- [Tâche A]
Dans le listing, reprenez les lignes comprises entre celle qui contient "Where should I" et celle qui contient "coord(390,825)", ces deux lignes incluses, avec les demandes. Décalez de -34 chaque coordonnée donnée dans les réponses.

- [Texte fourni]

========

Ma mère
Le 29 janvier 2010
Portrait de mère complexe et fascinant sur son lit de thriller sombre. Une recette coréenne savoureuse servie par le chef Bong Joon-Ho.
- Réalisateur : Bong Joon-ho
- Acteurs : Won Bin, Kim Hye-ja, Song Sae-Byeok
- Genre : Thriller
- Nationalité : Sud-coréen
- Date de sortie : 27 janvier 2010
- Plus d'informations : Le site officiel du film
- Festival : Festival de Cannes 2009
– Durée : 2h09mn
Portrait de mère complexe et fascinant sur son lit de thriller sombre. Une recette coréenne savoureuse servie par le chef Bong Joon-Ho.
L’argument : Une veuve élève son fils unique Do-joon qui est sa seule raison d’être. A 28 ans, il est loin d’être indépendant et sa naïveté le conduit à se comporter parfois bêtement et dangereusement ce qui rend sa mère anxieuse. Un jour, une fille est retrouvée morte et Do-joon est accusé de ce meurtre. Afin de sauver son fils, sa mère remue ciel et terre mais l’avocat incompétent qu’elle a choisi ne lui apporte guère d’aide. La police classe très vite l’affaire. Comptant sur son seul instinc maternel , ne se fiant à personne, la mère part elle-même à la recherche du meurtrier, prête à tout pour prouver l’innocence de son fils...
Notre avis : Une vieille femme s’avance à pas lents dans un champ désert. Elle s’arrête et semble perdue, au milieu d’herbes balayées par une légère brise, quand elle exécute soudain une danse inexplicable, avec une grâce fragile qui nous émeut autant qu’elle nous surprend. C’est le point de départ délicieusement incongru du nouveau film de Bong Joon-Ho, auteur de l’excellent The host et du chef-d’œuvre noir Memories of murder. Bien qu’étant également un thriller sombre, doté d’effets de suspense haletants, Mother n’a pas la puissance narrative de ce dernier mais compense largement ce handicap en s’élevant au-dessus de la simple trame policière, à l’instar de ces mouvements de caméra amples et aériens, afin de développer une réflexion fascinante sur le dévouement névrotique d’une mère envers son fils.

========

- [Tâche B]
Dans la critique du film, transformez en liste plus courte le paragraphe qui commence par « L’argument : Une veuve élève », en conservant ses faits principaux.

Entrées sur l'emplacement des éléments
========

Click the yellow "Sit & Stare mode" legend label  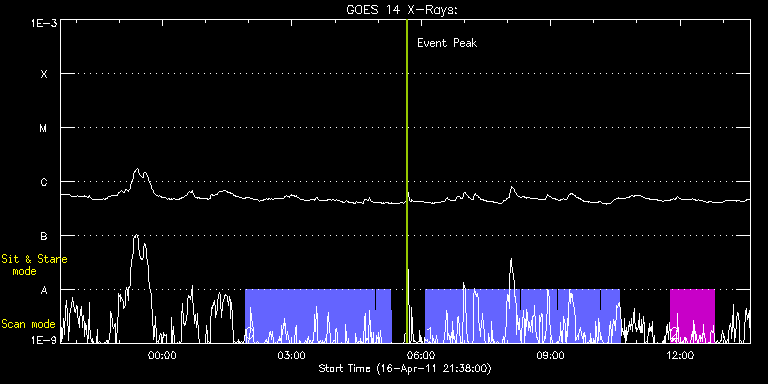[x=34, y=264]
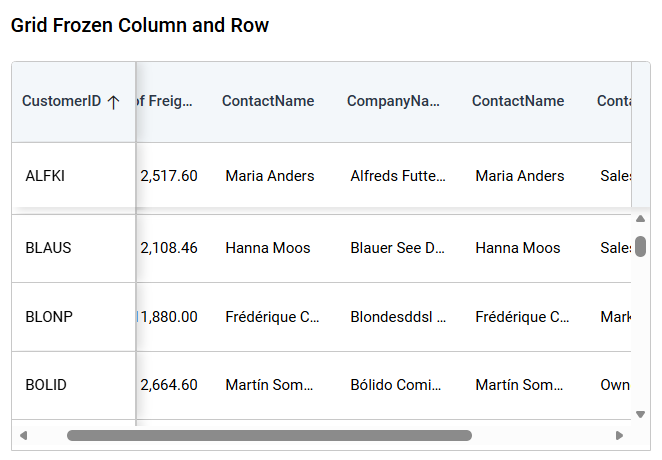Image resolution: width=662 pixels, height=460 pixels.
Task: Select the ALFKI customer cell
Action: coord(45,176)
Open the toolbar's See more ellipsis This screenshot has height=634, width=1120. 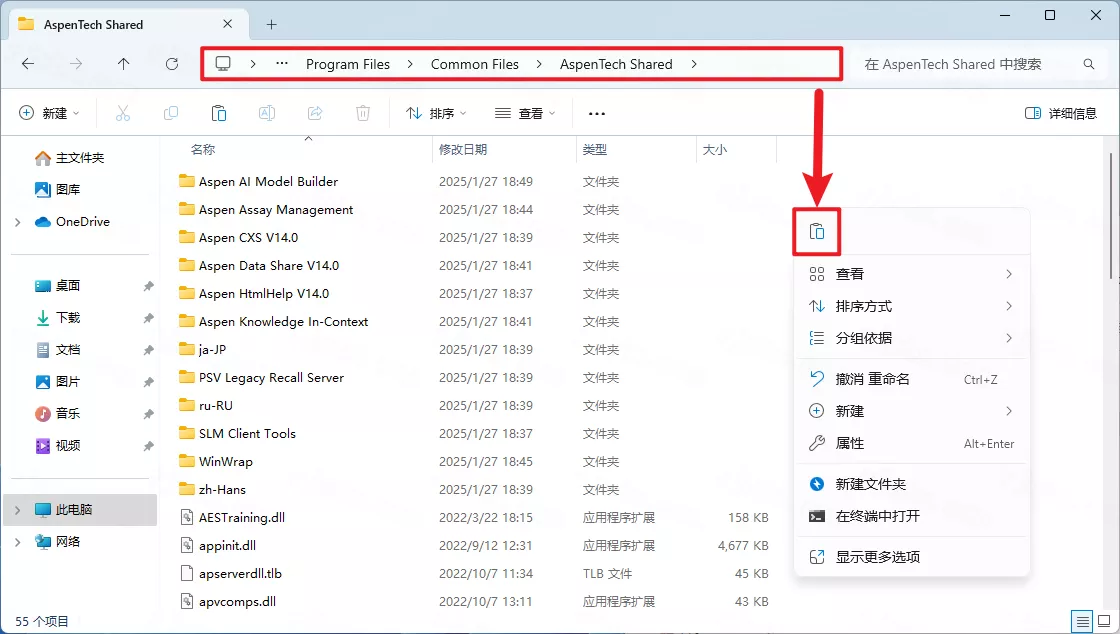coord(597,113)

========

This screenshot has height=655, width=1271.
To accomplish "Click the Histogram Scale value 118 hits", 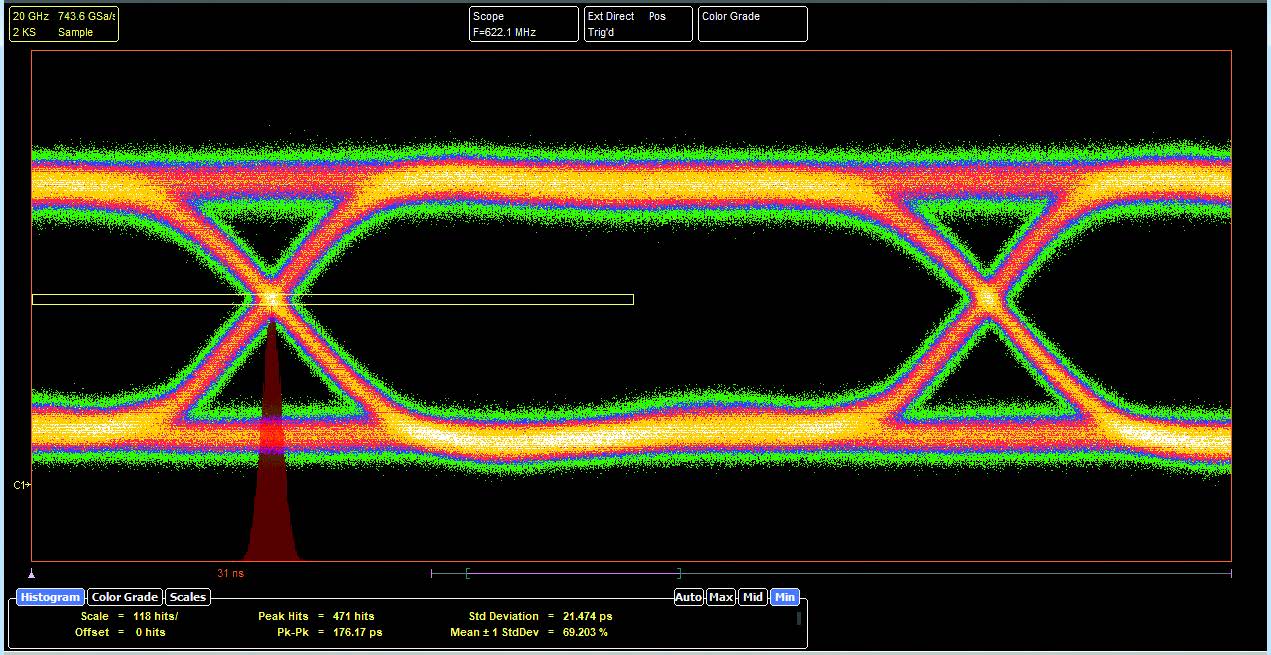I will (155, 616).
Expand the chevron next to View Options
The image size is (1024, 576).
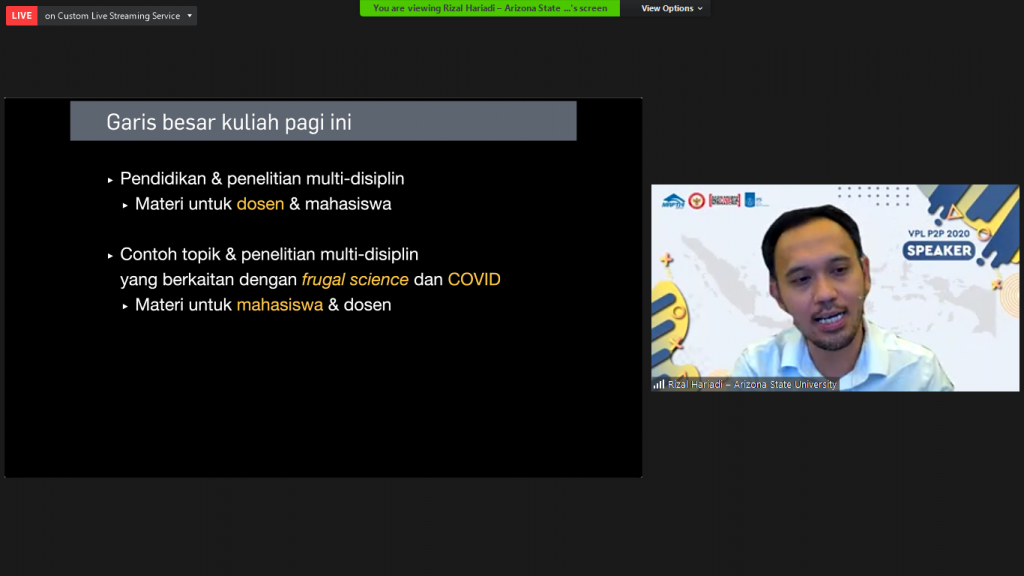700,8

========

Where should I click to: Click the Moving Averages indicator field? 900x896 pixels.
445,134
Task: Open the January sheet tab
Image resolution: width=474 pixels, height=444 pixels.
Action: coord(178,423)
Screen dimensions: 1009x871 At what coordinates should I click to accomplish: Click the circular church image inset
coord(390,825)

========

- [Résultat A]
Where should I click to: Click the Moving Averages indicator field? 900x896 pixels.
411,100
Task: Open the January sheet tab
Image resolution: width=474 pixels, height=444 pixels.
Action: coord(144,389)
Screen dimensions: 1009x871 At what coordinates should I click to accomplish: Click the circular church image inset
coord(356,791)

- [Résultat B]
- Une veuve élève son fils unique, Do-joon, qui est sa seule raison d’être.
- À 28 ans, Do-joon est loin d’être indépendant. Sa naïveté le pousse parfois à des comportements bêtes et dangereux, ce qui rend sa mère anxieuse.
- Une fille est retrouvée morte, et Do-joon est accusé du meurtre.
- Sa mère remue ciel et terre pour le sauver, mais l’avocat incompétent qu’elle a choisi ne l’aide guère.
- La police classe très vite l’affaire.
- Se fiant à son seul instinct maternel et à personne d’autre, la mère part elle-même à la recherche du meurtrier, prête à tout pour prouver l’innocence de son fils.